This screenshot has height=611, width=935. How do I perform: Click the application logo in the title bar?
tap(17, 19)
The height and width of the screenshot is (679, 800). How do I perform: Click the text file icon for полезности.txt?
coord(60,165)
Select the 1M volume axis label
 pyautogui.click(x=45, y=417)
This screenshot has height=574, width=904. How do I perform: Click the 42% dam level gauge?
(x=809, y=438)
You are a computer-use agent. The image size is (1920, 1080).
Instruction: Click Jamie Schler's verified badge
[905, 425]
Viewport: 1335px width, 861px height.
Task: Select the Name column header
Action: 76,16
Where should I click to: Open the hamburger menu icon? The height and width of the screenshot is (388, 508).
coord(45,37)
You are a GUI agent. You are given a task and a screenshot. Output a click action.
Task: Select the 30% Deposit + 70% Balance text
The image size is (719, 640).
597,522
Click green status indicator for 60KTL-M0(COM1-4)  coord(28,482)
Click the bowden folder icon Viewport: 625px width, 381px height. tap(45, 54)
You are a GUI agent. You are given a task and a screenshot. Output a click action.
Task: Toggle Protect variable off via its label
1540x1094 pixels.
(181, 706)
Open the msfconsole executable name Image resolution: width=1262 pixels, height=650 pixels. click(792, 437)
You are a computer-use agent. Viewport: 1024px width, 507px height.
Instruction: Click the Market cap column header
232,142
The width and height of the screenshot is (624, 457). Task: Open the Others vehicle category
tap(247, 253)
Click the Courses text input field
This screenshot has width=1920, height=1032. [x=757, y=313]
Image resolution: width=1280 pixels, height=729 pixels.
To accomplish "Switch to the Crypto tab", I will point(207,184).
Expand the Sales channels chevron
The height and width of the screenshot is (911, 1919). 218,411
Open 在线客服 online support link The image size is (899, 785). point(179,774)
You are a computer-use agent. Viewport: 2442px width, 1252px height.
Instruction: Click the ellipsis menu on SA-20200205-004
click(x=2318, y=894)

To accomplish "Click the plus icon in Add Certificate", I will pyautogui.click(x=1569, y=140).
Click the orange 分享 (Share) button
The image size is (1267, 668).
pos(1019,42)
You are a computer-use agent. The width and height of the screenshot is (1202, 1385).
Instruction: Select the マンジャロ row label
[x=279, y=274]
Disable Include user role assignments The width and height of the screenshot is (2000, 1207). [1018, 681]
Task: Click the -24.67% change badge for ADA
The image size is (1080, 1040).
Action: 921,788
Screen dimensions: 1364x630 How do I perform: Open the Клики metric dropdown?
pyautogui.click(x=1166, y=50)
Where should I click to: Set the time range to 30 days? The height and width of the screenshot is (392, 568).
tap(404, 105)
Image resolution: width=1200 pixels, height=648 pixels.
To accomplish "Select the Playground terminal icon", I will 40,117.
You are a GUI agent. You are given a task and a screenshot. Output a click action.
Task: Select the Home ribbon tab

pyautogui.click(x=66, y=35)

▬▬▬▬▬▬▬▬▬▬

Exercise prompt – What is needed is an exact repetition of the lines from the first line of the records through the line containing "Task: Select the 30%", both ends included, and nothing more.

Solution –
This screenshot has height=611, width=935. How do I perform: Click the application logo in the title bar?
tap(17, 19)
The height and width of the screenshot is (679, 800). How do I perform: Click the text file icon for полезности.txt?
coord(60,165)
Select the 1M volume axis label
 pyautogui.click(x=45, y=417)
This screenshot has height=574, width=904. How do I perform: Click the 42% dam level gauge?
(x=809, y=438)
You are a computer-use agent. The image size is (1920, 1080).
Instruction: Click Jamie Schler's verified badge
[905, 425]
Viewport: 1335px width, 861px height.
Task: Select the Name column header
Action: 76,16
Where should I click to: Open the hamburger menu icon? The height and width of the screenshot is (388, 508).
coord(45,37)
You are a GUI agent. You are given a task and a screenshot. Output a click action.
Task: Select the 30% Deposit + 70% Balance text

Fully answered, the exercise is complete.